Oh iya, Felix dan Jisung tinggal bertetanggaan. Balkon kamar mereka berdua pun bersebelahan. Jadi kalau ingin berkunjung, salahsatu dari mekera hanya perlu menyebrang dari balkon.

"Lix, lo ngerasa Hyunjin aneh ga si?" Tanya Jisung dengan tubuhnya masih direbahkan di atas kasur menghadap ke langit langit kamar Felix.

"Gausah cari topik, cepet kerjain pr lo. Kesini jangan cuma numpang—"

"Gue serius!" Han Jisung bangkit mengubah posisinya menjadi duduk, "Dia aneh, serem serem gitu"

Felix menatap temannya bingung, "Maksud lo apasih?"

Jisung menghela nafasnya sejenak, "Lo ga sadar muka gelisah nya waktu kemaren kita mau ke rumahnya? Waktu gue mau ke toilet pun dia bertingkah aneh lagi. Kayaknya dia nyembunyiin sesuatu deh. Hyunjin patut dicurigakan, Lix"

"Denger ya, Sung. Gue tau lo suka main detektif detektif an dari kecil, tapi ya ga begini," Ucap Felix kesal, "Mungkin waktu itu Hyunjin khawatir kita ga nyaman belajar di rumahnya karena emang rumahnya sedikit berantakan kemaren"

"Bukan gitu maksud gue—"

Felix memutar bola matanya malas, "Berisik. Cepet kerjain pr lo atau gue jatohin lo dari balkon."

"Galak"



































































































































































Seseorang berpakaian serba hitam menatap jendela milik temannya yang sedang sendirian di rumah.

Bagaimana caranya ia tau?

Karena temannya sendiri yang mengajak teman lainnya untuk mengunjungi rumahnya untuk mengisi keheningan. Sayang saja tidak ada yang bisa pergi kerumahnya.

Padahal bisa saja itu pertemuan terakhir mereka dengan temannya yang satu ini.

Kesempatan gue.








































































































































































































Sepulang dari rumah Felix, Han Jisung duduk di meja belajarnya sambil menatap lekat lekat layar laptopnya memandangi lukisan milik pelukis satu warna.

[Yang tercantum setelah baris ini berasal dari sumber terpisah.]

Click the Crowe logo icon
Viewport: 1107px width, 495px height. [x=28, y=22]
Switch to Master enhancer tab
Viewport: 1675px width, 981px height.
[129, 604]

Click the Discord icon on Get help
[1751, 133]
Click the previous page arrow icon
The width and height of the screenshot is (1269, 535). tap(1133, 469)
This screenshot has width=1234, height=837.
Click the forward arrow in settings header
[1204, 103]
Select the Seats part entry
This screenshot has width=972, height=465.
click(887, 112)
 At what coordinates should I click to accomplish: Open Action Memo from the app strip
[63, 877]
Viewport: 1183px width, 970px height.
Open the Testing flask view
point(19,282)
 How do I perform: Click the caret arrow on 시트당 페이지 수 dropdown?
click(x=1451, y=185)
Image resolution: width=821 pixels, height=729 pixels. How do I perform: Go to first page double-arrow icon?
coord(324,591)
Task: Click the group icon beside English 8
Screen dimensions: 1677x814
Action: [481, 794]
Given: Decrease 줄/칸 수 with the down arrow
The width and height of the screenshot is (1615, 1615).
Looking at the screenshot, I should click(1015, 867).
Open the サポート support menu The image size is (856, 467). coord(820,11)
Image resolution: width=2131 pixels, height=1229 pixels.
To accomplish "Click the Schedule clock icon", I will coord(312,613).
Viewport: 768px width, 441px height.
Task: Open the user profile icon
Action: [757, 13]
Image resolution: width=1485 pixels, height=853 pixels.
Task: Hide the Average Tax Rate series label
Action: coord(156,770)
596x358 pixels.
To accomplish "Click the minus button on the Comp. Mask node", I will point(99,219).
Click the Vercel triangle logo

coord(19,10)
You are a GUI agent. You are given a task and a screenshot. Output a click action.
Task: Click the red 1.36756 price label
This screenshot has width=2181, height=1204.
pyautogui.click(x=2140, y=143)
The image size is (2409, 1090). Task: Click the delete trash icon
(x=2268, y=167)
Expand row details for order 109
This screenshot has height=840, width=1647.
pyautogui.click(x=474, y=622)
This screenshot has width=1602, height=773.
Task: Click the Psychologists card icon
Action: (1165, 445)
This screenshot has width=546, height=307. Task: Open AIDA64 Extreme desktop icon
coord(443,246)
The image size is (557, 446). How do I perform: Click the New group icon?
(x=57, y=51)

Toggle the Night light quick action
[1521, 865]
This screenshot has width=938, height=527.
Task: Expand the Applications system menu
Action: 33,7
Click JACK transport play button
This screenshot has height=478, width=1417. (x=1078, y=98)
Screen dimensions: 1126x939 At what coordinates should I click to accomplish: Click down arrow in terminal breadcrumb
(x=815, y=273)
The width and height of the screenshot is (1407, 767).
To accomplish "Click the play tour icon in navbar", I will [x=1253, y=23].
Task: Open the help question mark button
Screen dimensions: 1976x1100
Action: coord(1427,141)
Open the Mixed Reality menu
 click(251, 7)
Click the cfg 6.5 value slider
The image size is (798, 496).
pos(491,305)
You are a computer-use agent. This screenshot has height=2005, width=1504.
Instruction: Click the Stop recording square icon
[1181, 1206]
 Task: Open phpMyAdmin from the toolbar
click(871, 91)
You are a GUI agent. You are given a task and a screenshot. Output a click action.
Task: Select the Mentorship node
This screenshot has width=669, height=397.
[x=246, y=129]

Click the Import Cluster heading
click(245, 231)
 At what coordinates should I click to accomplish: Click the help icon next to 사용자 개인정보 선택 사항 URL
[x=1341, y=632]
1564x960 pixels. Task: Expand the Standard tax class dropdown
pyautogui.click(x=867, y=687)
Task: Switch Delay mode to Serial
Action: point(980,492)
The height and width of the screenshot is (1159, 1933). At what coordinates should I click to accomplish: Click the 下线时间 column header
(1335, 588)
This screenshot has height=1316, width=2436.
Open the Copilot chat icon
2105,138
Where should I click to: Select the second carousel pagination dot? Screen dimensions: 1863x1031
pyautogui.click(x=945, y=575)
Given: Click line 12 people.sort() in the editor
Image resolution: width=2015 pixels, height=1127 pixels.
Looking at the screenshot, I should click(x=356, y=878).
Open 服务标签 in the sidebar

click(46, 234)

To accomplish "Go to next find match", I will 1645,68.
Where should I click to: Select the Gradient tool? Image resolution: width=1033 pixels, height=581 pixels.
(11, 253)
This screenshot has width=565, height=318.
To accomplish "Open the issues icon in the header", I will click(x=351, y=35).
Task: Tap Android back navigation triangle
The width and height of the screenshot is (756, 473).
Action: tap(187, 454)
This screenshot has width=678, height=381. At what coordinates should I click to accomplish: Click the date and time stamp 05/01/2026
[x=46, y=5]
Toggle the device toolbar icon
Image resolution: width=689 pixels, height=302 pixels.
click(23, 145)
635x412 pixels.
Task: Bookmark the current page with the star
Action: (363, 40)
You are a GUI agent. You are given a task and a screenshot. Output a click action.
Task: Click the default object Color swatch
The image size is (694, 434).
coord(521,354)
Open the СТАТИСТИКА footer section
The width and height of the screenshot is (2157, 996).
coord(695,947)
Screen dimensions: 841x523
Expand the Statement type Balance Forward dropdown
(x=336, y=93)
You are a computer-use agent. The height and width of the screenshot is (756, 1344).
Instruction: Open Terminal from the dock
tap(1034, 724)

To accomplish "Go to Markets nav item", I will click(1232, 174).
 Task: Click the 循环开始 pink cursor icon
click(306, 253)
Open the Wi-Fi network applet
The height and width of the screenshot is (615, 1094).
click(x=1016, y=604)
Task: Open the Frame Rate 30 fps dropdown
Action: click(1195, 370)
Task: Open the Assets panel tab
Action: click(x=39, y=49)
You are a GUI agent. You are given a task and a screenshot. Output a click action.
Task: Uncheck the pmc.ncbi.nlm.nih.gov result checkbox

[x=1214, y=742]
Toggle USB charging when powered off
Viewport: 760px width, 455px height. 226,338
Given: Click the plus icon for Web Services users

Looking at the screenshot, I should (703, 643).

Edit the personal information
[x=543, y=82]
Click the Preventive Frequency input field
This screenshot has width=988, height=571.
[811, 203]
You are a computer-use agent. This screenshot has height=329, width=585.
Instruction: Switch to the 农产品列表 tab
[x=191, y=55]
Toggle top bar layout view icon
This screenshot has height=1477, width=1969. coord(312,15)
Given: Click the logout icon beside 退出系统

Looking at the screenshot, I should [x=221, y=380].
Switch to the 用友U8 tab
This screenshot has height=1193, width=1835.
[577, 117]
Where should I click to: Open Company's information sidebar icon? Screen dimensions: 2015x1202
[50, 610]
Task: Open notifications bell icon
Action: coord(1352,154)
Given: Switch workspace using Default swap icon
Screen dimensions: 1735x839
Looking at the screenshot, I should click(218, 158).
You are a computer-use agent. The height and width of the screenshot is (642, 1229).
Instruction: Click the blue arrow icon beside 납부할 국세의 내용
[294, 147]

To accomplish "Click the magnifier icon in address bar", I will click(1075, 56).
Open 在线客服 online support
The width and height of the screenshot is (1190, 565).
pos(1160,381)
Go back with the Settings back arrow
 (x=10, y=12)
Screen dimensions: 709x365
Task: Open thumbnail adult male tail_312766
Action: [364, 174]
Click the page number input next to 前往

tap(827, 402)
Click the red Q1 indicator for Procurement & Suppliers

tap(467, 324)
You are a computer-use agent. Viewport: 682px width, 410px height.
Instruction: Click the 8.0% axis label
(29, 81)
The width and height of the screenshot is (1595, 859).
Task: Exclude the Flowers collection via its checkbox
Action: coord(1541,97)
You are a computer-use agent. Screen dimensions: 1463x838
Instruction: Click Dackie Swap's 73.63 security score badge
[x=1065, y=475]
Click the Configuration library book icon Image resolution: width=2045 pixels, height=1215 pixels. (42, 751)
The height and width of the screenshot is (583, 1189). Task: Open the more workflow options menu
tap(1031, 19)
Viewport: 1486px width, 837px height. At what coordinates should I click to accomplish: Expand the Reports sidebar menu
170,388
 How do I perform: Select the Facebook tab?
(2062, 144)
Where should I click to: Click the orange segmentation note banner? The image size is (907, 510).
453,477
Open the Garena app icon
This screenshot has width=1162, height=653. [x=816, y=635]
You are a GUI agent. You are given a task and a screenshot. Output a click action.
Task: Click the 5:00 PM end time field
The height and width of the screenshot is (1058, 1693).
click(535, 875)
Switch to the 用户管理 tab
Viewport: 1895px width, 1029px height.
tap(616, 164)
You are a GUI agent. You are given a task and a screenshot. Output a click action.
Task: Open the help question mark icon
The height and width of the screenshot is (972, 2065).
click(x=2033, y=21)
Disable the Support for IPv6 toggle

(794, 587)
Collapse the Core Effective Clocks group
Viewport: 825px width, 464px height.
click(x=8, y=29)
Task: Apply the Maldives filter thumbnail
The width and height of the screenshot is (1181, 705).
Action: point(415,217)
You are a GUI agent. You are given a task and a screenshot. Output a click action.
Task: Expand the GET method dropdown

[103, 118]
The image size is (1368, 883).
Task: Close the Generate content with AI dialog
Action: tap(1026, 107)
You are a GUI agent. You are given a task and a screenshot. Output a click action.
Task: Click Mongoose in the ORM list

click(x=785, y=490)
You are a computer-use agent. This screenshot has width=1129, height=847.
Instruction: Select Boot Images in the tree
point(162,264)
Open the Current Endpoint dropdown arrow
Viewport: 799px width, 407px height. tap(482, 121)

"Hahhh.. serem banget" Ucapnya menghela nafas sambil menjauhkan wajahnya dari layar laptop.

Ia kembali menatap gambar itu. Ada yang aneh.

Lukisan itu menampakan wajah seorang remaja laki laki yang umurnya terlihat tidak jauh dari Jisung sendiri. Ditambah.. laki laki itu menggunakan seragam yang sama dengan seragam sekolahnya.

"Tapi gue gapernah liat ni anak," Gumamnya lalu menyenderkan punggungnya.

Jisung memeluk dirinya, menggosok gosok kedua lengannya merinding, "Kemaren dia ngapain sih? Aneh aneh aja bangs—"

Trak!

Prang!

Jisung menghentikan gumamannya reflek menoleh kearah pintu kamarnya setelah mendengar suara benda jatuh dan pecah dari lantai satu.

"Gue gapernah melihara kucing!" Seru nya.

Jisung memang tidak pernah memelihara kucing sejak kecil sampai sekarang. Atau mungkin tikus? Dari suara barang yang jatuh tadi kedengarannya benda yang berukuran lumayan besar. Mana mungkin tikus bisa menjatuhkannya.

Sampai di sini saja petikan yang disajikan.